## Aim of the exercise
Would you return the entries exactly, with every line intact?

## Records shown
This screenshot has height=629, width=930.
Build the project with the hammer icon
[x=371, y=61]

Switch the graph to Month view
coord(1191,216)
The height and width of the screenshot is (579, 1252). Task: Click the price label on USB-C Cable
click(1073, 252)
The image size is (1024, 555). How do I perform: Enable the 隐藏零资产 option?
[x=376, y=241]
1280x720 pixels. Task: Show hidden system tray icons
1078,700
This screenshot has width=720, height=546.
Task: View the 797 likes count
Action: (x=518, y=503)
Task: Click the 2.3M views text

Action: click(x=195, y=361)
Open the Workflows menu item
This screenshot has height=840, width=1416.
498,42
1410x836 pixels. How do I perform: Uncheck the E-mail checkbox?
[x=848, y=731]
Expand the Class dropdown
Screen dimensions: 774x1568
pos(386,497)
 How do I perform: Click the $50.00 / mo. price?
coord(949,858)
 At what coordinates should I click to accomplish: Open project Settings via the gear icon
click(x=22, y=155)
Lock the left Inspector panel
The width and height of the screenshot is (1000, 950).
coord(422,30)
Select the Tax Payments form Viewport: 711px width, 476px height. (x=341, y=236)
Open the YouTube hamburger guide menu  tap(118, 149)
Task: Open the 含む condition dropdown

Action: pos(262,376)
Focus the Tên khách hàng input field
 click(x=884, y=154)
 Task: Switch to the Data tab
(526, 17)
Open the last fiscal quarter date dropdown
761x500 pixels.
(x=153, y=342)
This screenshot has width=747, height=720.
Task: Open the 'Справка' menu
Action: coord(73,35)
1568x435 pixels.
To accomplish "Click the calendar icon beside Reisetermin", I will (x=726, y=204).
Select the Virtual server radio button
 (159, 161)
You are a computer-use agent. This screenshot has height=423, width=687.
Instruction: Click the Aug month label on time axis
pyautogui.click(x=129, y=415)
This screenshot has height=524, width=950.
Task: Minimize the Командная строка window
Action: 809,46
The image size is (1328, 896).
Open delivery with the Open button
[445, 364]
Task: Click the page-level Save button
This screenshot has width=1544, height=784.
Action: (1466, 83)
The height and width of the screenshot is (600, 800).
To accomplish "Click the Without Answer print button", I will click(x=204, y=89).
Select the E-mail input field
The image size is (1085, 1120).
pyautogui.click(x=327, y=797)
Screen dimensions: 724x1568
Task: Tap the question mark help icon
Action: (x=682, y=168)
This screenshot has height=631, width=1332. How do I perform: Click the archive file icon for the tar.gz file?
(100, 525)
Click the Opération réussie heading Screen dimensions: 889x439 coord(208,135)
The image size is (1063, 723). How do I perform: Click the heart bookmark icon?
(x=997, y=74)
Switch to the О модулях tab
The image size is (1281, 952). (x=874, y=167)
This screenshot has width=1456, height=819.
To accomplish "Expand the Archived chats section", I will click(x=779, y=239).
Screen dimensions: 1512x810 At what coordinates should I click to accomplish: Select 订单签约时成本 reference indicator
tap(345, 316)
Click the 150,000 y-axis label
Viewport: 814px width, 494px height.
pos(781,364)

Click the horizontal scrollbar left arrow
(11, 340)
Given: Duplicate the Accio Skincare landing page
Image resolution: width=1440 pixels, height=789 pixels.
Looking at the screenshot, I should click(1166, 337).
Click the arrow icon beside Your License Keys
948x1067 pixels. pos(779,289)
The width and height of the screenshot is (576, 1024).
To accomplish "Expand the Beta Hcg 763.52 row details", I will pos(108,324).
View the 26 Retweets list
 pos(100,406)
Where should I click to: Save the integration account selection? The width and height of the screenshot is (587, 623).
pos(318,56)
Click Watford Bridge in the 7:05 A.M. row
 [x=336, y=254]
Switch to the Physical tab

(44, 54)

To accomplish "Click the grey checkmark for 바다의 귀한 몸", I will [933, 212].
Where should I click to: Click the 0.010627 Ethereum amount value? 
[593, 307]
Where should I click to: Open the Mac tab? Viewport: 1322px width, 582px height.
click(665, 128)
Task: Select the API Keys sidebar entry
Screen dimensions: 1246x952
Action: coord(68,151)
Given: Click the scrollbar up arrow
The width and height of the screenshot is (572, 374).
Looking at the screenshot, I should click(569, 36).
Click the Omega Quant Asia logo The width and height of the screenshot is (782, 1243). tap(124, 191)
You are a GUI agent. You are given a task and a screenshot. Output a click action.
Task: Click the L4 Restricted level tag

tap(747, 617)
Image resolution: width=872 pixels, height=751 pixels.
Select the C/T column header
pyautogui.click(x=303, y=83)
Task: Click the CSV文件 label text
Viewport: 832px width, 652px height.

## Response
This screenshot has height=629, width=930.
Build the project with the hammer icon
[x=371, y=61]

Switch the graph to Month view
coord(1191,216)
The height and width of the screenshot is (579, 1252). Task: Click the price label on USB-C Cable
click(1073, 252)
The image size is (1024, 555). How do I perform: Enable the 隐藏零资产 option?
[x=376, y=241]
1280x720 pixels. Task: Show hidden system tray icons
1078,700
This screenshot has width=720, height=546.
Task: View the 797 likes count
Action: (x=518, y=503)
Task: Click the 2.3M views text

Action: click(x=195, y=361)
Open the Workflows menu item
This screenshot has height=840, width=1416.
498,42
1410x836 pixels. How do I perform: Uncheck the E-mail checkbox?
[x=848, y=731]
Expand the Class dropdown
Screen dimensions: 774x1568
pos(386,497)
 How do I perform: Click the $50.00 / mo. price?
coord(949,858)
 At what coordinates should I click to accomplish: Open project Settings via the gear icon
click(x=22, y=155)
Lock the left Inspector panel
The width and height of the screenshot is (1000, 950).
coord(422,30)
Select the Tax Payments form Viewport: 711px width, 476px height. (x=341, y=236)
Open the YouTube hamburger guide menu  tap(118, 149)
Task: Open the 含む condition dropdown

Action: pos(262,376)
Focus the Tên khách hàng input field
 click(x=884, y=154)
 Task: Switch to the Data tab
(526, 17)
Open the last fiscal quarter date dropdown
761x500 pixels.
(x=153, y=342)
This screenshot has width=747, height=720.
Task: Open the 'Справка' menu
Action: coord(73,35)
1568x435 pixels.
To accomplish "Click the calendar icon beside Reisetermin", I will (x=726, y=204).
Select the Virtual server radio button
 (159, 161)
You are a computer-use agent. This screenshot has height=423, width=687.
Instruction: Click the Aug month label on time axis
pyautogui.click(x=129, y=415)
This screenshot has height=524, width=950.
Task: Minimize the Командная строка window
Action: 809,46
The image size is (1328, 896).
Open delivery with the Open button
[445, 364]
Task: Click the page-level Save button
This screenshot has width=1544, height=784.
Action: (1466, 83)
The height and width of the screenshot is (600, 800).
To accomplish "Click the Without Answer print button", I will click(x=204, y=89).
Select the E-mail input field
The image size is (1085, 1120).
pyautogui.click(x=327, y=797)
Screen dimensions: 724x1568
Task: Tap the question mark help icon
Action: (x=682, y=168)
This screenshot has height=631, width=1332. How do I perform: Click the archive file icon for the tar.gz file?
(100, 525)
Click the Opération réussie heading Screen dimensions: 889x439 coord(208,135)
The image size is (1063, 723). How do I perform: Click the heart bookmark icon?
(x=997, y=74)
Switch to the О модулях tab
The image size is (1281, 952). (x=874, y=167)
This screenshot has width=1456, height=819.
To accomplish "Expand the Archived chats section", I will click(x=779, y=239).
Screen dimensions: 1512x810 At what coordinates should I click to accomplish: Select 订单签约时成本 reference indicator
tap(345, 316)
Click the 150,000 y-axis label
Viewport: 814px width, 494px height.
pos(781,364)

Click the horizontal scrollbar left arrow
(11, 340)
Given: Duplicate the Accio Skincare landing page
Image resolution: width=1440 pixels, height=789 pixels.
Looking at the screenshot, I should click(1166, 337).
Click the arrow icon beside Your License Keys
948x1067 pixels. pos(779,289)
The width and height of the screenshot is (576, 1024).
To accomplish "Expand the Beta Hcg 763.52 row details", I will pos(108,324).
View the 26 Retweets list
 pos(100,406)
Where should I click to: Save the integration account selection? The width and height of the screenshot is (587, 623).
pos(318,56)
Click Watford Bridge in the 7:05 A.M. row
 [x=336, y=254]
Switch to the Physical tab

(44, 54)

To accomplish "Click the grey checkmark for 바다의 귀한 몸", I will [933, 212].
Where should I click to: Click the 0.010627 Ethereum amount value? 
[593, 307]
Where should I click to: Open the Mac tab? Viewport: 1322px width, 582px height.
click(665, 128)
Task: Select the API Keys sidebar entry
Screen dimensions: 1246x952
Action: coord(68,151)
Given: Click the scrollbar up arrow
The width and height of the screenshot is (572, 374).
Looking at the screenshot, I should click(569, 36).
Click the Omega Quant Asia logo The width and height of the screenshot is (782, 1243). tap(124, 191)
You are a GUI agent. You are given a task and a screenshot. Output a click action.
Task: Click the L4 Restricted level tag

tap(747, 617)
Image resolution: width=872 pixels, height=751 pixels.
Select the C/T column header
pyautogui.click(x=303, y=83)
Task: Click the CSV文件 label text
Viewport: 832px width, 652px height.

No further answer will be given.